A 105 year old recently completed a bicyling hour record ride. He's the only person over 105 years old to make an attempt, so he automatically has the record for that age category (105-110?). Before I link to it, you need some context of the "Hour Record"
One of the long-running cool parts of bicycle racing is the "Hour Record". Here's how it works:
- You ride a ride a bike on a track of known exact length.You start from a stop and go for one hour. Your laps are counted and the distance of your last partial lap, and the record is kept in kilometers.
- The track is a "velodrome". It's an oval track with banked turns. The really nice ones are made out of wood (And I guess they're only really nice if they're kept smooth).
That's basically it. A maximal one hour effort is super difficult. First, the guy has to be in super good shape and train specifically for it. Then, he has to have a near-perfect effort during the attempt. If memory serves me right, when Eddy Merckx set the hour record back in 1971 (at 49.4km, or 30.7miles) he said he probably wouldn't make any more attempts and that the effort he made was so intense, he felt like it would take some time off the end of his life (that he'd die sooner). That makes it all the more interesting that a 105 year old has made an attempt.
http://www.velonews.com/2017/01/news/10 ... ord_427263
He did less than half the distance of Merckx's record (22.5km, or 14mph. He had a better attempt two years ago and set the 100+ year old record at 17miles).
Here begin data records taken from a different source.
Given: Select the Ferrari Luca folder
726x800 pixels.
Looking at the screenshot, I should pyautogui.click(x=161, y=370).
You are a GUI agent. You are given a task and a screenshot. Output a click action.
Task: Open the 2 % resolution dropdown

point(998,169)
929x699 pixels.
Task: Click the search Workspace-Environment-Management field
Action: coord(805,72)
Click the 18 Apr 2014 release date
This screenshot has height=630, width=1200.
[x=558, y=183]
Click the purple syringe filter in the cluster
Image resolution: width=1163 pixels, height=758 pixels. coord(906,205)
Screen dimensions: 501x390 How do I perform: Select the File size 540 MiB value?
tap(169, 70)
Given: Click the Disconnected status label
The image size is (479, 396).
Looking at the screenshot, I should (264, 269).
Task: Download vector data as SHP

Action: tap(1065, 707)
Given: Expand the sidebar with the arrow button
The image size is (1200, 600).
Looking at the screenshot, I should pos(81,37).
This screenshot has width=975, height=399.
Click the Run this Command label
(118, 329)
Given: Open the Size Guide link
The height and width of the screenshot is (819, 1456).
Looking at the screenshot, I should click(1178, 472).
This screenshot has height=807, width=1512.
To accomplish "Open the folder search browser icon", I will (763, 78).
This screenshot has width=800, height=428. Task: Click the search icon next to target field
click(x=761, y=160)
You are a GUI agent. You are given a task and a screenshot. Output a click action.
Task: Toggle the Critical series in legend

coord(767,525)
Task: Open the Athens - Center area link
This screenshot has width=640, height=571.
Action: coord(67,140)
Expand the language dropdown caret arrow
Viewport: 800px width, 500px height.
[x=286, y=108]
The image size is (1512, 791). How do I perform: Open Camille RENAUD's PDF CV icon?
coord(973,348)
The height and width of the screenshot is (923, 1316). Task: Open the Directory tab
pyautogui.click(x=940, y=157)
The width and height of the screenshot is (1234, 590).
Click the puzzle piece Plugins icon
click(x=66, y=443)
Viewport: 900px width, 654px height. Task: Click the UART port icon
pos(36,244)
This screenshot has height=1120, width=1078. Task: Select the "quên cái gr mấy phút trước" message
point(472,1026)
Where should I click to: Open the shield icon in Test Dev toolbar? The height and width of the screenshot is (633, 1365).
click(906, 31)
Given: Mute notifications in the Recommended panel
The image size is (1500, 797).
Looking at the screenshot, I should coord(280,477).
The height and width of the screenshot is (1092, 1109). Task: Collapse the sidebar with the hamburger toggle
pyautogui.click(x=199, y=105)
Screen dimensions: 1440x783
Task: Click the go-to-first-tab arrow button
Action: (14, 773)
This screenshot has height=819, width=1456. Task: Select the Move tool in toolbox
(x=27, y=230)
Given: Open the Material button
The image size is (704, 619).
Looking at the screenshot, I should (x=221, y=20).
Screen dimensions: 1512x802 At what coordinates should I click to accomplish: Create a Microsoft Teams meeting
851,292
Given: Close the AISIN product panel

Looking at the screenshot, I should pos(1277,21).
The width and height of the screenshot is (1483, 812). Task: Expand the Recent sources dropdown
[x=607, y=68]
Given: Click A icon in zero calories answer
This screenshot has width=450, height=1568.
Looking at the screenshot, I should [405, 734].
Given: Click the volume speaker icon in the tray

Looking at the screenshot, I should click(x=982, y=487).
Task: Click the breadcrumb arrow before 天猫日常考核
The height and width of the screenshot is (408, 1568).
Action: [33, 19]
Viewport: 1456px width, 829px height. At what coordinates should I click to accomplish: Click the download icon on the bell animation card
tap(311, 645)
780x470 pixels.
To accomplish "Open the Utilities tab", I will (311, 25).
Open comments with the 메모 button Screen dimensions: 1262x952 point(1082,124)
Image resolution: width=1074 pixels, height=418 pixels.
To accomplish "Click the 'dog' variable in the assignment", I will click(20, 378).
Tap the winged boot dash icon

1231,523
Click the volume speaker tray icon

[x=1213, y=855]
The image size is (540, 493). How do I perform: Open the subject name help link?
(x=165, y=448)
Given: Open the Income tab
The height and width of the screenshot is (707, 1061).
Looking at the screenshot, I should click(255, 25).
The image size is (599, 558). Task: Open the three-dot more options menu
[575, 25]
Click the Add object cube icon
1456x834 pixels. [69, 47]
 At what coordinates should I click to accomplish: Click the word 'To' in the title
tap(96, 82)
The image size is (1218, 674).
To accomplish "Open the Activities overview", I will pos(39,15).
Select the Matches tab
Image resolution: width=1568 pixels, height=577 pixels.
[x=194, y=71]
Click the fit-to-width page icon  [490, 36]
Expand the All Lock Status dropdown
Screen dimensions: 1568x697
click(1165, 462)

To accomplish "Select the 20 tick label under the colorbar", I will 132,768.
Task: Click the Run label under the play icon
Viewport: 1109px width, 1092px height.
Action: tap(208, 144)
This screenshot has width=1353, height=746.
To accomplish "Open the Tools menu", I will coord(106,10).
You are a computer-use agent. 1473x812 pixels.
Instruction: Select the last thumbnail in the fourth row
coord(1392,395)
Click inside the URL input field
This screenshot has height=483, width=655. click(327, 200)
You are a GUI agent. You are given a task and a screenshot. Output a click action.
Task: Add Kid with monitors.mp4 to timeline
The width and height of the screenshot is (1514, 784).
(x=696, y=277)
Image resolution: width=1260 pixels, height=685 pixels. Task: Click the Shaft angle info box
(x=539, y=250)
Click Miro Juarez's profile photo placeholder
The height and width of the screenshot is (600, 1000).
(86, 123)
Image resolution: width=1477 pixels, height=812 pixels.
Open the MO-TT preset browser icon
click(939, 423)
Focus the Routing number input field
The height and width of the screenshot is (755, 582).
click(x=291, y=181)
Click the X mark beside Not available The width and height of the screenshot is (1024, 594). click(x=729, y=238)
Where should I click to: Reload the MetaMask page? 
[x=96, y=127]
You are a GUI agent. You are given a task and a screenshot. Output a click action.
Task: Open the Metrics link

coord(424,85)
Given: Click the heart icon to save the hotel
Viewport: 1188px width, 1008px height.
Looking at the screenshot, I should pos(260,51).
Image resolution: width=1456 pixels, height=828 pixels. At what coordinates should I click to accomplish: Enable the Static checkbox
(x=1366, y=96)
The current record is at 54km, which is really impressive as it's 34miles, but compared to the Merckx record, it's not. The current record was done using new technology - a significantly better bike and clothes. Merckx, on the same fancy bike in his prime, even with all his old 1970s training methods, 1970s nutrition, and far inferior doping methods, probably would've been faster.
This hour record is really interesting because it happens separately from all the other racing. So, there is a whole race schedule and the real races happening. No one automatically does the hour record. It's not a regular thing like, say, the NBA 3-point contest. But it is a much more serious, important, and respected thing than the 3point or slam dunk contests. A rider can make an hour record attempt when they want. But to have a chance at setting the record, you don't just decide "oh, I guess I'll try this weekend". It's something a racer would decide and plan for starting 6-12 months in advance and modify their training and racing schedules for. They also have to plan it with the governing body to get the official timing and distance measuring done. Sometimes numerous riders will make attempts in the same year. Sometimes years have gone by without anyone making an attempt.
In the 80s, people started making big aerodynamic improvements to the bikes, and by making bikes that allowed super aerodynamic body positions (significantly better than what, say, current time trialists and Ironmen competitors use now). (Just the technical side alone of the hour record progression, attempts, etc. is a super interesting subject). So -- they made it so the record could only be set using the same technology as Eddy Merckx used. (context here, Eddy Merkx was a God of bicycle racing. He was like Michael Jordan times 3. Or more. The hour record he set stood for 12 years and then the guy who beat it used disc wheels and a skinsuit (the wheels make a big difference). So the bike technology was limited to what is basically a normal road bike. When the governing body made that limitation, they also made a separate category with no or much less limitations on bike design and body position, and there have been rule changes over time.
The hour record is also cool because it's something you an also do yourself to see how you compare. To do it right, you need to ride on an "out and back" route or on a loop (so you don't just ride with a huge tailwind). Of course, your conditions on a road will never be as good as a nice velodrome.
If you want to learn more about this, there is a good documentary from the 70s about a guy named Ole Ritter making an attempt. I had a DVD of it. It's here, though the upload quality isn't the greatest: https://www.youtube.com/watch?v=YOuY7mXDWDY
(the first 5 minutes give you a good idea of how an hour record attempt works)
Here's some more information:
https://en.wikipedia.org/wiki/Hour_reco ... ur_records
This page has a better table showing the records:
And some info about the Merckx record:
http://bikeraceinfo.com/riderhistories/ ... ecord.html
There are other documentaries about guys who have set hour records. Some real interesting stories about the guys who drove technical progress (one guy was doing everything on his own and I think he built the bike in his shed or barn!)